What you have to do: Copy everything in the records below from the line containing "28, 639, 37)" down to the line containing "Sumário de touros", both of those lines included, word for word and nothing else.

Record list:

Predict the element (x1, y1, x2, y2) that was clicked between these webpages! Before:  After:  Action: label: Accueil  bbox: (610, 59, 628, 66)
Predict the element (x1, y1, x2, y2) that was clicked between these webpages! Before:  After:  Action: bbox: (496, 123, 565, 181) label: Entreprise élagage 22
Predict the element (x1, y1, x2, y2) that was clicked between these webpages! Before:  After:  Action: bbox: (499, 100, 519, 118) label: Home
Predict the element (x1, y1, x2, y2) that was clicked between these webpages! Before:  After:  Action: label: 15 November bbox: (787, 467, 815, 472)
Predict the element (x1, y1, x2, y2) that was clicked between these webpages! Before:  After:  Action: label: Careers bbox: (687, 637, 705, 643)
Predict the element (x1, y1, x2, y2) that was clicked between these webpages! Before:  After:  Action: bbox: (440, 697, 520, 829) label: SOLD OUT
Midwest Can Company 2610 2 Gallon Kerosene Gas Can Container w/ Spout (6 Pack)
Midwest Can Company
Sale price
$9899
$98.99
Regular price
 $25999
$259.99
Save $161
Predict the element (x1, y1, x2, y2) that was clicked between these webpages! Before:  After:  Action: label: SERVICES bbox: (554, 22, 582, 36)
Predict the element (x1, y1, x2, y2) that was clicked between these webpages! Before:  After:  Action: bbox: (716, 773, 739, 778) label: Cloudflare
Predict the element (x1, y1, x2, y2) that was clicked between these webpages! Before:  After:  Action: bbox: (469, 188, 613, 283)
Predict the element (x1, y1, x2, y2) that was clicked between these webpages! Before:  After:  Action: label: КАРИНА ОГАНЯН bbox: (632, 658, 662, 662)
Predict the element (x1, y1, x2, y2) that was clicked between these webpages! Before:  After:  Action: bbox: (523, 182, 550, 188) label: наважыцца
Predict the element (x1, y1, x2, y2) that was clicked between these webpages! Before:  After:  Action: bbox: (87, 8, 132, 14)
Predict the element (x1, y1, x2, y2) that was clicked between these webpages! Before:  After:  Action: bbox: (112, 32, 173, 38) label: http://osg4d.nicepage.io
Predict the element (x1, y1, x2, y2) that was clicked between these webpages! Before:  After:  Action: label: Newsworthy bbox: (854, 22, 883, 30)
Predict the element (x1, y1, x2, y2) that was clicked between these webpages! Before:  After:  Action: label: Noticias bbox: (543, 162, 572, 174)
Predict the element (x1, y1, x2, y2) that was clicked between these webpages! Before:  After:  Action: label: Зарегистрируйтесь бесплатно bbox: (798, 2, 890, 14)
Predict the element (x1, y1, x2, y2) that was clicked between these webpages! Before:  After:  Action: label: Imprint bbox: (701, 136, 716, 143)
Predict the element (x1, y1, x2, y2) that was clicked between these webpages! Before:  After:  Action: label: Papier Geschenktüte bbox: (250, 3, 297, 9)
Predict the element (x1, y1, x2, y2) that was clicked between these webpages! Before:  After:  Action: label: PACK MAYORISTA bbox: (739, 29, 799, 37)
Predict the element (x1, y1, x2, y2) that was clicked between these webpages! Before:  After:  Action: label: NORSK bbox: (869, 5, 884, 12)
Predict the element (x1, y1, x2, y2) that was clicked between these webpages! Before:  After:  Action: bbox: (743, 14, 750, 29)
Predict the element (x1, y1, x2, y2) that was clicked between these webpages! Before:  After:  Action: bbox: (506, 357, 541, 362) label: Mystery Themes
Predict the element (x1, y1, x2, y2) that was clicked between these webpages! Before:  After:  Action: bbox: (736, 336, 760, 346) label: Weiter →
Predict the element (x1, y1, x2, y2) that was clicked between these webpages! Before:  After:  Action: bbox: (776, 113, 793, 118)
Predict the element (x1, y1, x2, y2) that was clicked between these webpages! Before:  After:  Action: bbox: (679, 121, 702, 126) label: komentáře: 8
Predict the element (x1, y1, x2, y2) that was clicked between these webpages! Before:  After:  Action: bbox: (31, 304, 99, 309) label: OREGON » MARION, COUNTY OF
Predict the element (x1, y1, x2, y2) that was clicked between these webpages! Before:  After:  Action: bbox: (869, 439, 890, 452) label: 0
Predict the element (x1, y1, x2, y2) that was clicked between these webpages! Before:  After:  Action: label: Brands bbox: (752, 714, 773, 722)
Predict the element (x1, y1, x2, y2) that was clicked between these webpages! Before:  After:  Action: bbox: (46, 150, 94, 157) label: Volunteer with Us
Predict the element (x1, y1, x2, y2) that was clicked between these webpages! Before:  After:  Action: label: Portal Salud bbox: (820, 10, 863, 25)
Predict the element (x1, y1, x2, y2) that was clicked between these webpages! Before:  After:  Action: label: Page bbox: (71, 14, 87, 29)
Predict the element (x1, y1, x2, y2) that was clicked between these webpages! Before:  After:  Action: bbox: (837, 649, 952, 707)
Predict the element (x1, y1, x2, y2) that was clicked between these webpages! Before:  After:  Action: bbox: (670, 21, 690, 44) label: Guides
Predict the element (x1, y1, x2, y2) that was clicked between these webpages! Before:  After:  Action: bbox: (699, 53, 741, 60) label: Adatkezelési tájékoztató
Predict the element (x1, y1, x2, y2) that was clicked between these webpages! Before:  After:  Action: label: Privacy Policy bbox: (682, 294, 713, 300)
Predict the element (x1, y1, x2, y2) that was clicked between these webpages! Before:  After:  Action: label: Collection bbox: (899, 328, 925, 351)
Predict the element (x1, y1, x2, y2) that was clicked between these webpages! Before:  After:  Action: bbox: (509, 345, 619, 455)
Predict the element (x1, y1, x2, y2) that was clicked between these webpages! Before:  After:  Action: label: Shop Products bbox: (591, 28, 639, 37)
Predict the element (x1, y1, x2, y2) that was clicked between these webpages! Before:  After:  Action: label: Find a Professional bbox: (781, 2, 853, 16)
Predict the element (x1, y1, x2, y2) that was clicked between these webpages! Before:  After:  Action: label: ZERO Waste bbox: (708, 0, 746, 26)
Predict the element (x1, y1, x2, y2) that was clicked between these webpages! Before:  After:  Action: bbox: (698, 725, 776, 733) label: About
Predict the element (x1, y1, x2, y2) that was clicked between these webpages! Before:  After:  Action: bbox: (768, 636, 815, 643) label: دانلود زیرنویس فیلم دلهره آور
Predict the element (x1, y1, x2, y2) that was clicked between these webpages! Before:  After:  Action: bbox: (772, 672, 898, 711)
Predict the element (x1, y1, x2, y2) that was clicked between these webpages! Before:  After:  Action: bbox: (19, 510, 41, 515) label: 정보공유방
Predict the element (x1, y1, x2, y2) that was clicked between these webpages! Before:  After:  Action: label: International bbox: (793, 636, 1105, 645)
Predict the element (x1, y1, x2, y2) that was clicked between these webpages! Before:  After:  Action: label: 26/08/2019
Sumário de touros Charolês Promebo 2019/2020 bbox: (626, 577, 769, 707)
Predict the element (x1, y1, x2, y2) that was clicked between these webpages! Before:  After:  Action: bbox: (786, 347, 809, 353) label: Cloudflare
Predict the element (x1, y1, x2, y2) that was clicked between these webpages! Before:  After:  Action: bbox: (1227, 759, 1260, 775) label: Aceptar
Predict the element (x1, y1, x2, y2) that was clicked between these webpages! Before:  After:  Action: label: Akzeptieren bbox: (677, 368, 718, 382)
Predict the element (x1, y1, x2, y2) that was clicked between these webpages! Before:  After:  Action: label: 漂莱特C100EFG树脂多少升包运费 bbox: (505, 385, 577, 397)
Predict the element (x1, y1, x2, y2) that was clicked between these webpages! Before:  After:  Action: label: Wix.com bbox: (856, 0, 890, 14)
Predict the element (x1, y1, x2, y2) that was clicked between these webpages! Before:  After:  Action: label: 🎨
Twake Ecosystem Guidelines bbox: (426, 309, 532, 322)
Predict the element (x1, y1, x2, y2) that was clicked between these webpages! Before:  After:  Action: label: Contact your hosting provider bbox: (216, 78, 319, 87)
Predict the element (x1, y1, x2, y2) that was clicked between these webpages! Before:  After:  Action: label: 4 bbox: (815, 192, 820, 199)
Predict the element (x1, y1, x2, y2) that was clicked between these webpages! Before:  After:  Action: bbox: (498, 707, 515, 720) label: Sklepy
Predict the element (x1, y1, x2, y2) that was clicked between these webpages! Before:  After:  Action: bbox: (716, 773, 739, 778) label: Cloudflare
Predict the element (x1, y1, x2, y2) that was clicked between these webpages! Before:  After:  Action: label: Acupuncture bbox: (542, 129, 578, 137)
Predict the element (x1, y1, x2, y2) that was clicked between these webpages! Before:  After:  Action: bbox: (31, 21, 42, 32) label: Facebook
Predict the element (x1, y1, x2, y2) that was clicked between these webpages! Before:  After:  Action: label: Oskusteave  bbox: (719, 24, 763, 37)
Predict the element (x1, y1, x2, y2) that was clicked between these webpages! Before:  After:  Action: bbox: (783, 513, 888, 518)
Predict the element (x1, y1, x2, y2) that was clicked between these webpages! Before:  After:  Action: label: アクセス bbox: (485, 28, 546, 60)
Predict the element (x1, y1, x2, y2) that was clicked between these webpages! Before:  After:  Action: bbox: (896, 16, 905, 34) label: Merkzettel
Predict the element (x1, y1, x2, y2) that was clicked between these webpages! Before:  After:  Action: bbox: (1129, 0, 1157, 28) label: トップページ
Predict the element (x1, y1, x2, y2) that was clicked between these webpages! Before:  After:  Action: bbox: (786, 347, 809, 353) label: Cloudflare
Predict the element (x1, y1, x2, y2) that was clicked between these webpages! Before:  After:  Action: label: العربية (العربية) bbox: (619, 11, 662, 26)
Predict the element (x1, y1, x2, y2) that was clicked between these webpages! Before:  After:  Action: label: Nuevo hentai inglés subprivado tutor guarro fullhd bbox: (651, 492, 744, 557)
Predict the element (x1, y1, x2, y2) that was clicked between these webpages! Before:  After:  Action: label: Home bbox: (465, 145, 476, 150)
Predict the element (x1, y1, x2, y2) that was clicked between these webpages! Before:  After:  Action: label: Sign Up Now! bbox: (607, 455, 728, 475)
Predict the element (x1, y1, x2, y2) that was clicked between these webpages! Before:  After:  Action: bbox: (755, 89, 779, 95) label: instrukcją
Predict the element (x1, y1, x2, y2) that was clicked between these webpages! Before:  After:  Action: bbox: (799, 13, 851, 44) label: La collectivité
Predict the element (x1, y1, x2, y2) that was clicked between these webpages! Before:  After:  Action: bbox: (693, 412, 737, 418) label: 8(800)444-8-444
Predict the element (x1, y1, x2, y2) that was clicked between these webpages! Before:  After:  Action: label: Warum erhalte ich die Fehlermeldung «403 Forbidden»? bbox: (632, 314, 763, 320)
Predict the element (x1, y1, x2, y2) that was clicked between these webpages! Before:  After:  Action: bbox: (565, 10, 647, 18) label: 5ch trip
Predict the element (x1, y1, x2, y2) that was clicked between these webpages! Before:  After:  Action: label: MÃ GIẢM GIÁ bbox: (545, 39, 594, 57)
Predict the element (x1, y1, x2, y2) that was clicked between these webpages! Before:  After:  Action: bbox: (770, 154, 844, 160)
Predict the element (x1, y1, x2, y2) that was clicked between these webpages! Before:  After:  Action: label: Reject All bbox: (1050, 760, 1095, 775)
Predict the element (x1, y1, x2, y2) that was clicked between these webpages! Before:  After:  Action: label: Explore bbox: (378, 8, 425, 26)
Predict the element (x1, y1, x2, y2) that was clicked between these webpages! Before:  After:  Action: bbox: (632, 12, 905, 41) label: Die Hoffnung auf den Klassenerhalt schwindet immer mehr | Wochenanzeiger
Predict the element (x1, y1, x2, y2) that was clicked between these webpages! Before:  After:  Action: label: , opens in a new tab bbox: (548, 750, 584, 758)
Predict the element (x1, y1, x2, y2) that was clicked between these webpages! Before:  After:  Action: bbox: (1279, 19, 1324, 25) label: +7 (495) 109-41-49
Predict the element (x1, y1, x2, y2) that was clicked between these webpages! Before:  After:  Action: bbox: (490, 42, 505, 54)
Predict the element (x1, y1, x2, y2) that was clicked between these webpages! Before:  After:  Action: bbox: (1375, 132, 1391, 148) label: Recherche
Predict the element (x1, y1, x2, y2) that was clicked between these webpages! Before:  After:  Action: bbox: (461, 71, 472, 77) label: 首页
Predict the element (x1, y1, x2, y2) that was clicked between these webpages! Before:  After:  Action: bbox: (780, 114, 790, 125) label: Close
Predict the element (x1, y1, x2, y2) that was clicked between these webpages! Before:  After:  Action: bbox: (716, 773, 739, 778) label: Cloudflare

Solution to the exercise:
Predict the element (x1, y1, x2, y2) that was clicked between these webpages! Before:  After:  Action: label: Shop Products bbox: (591, 28, 639, 37)
Predict the element (x1, y1, x2, y2) that was clicked between these webpages! Before:  After:  Action: label: Find a Professional bbox: (781, 2, 853, 16)
Predict the element (x1, y1, x2, y2) that was clicked between these webpages! Before:  After:  Action: label: ZERO Waste bbox: (708, 0, 746, 26)
Predict the element (x1, y1, x2, y2) that was clicked between these webpages! Before:  After:  Action: bbox: (698, 725, 776, 733) label: About
Predict the element (x1, y1, x2, y2) that was clicked between these webpages! Before:  After:  Action: bbox: (768, 636, 815, 643) label: دانلود زیرنویس فیلم دلهره آور
Predict the element (x1, y1, x2, y2) that was clicked between these webpages! Before:  After:  Action: bbox: (772, 672, 898, 711)
Predict the element (x1, y1, x2, y2) that was clicked between these webpages! Before:  After:  Action: bbox: (19, 510, 41, 515) label: 정보공유방
Predict the element (x1, y1, x2, y2) that was clicked between these webpages! Before:  After:  Action: label: International bbox: (793, 636, 1105, 645)
Predict the element (x1, y1, x2, y2) that was clicked between these webpages! Before:  After:  Action: label: 26/08/2019
Sumário de touros Charolês Promebo 2019/2020 bbox: (626, 577, 769, 707)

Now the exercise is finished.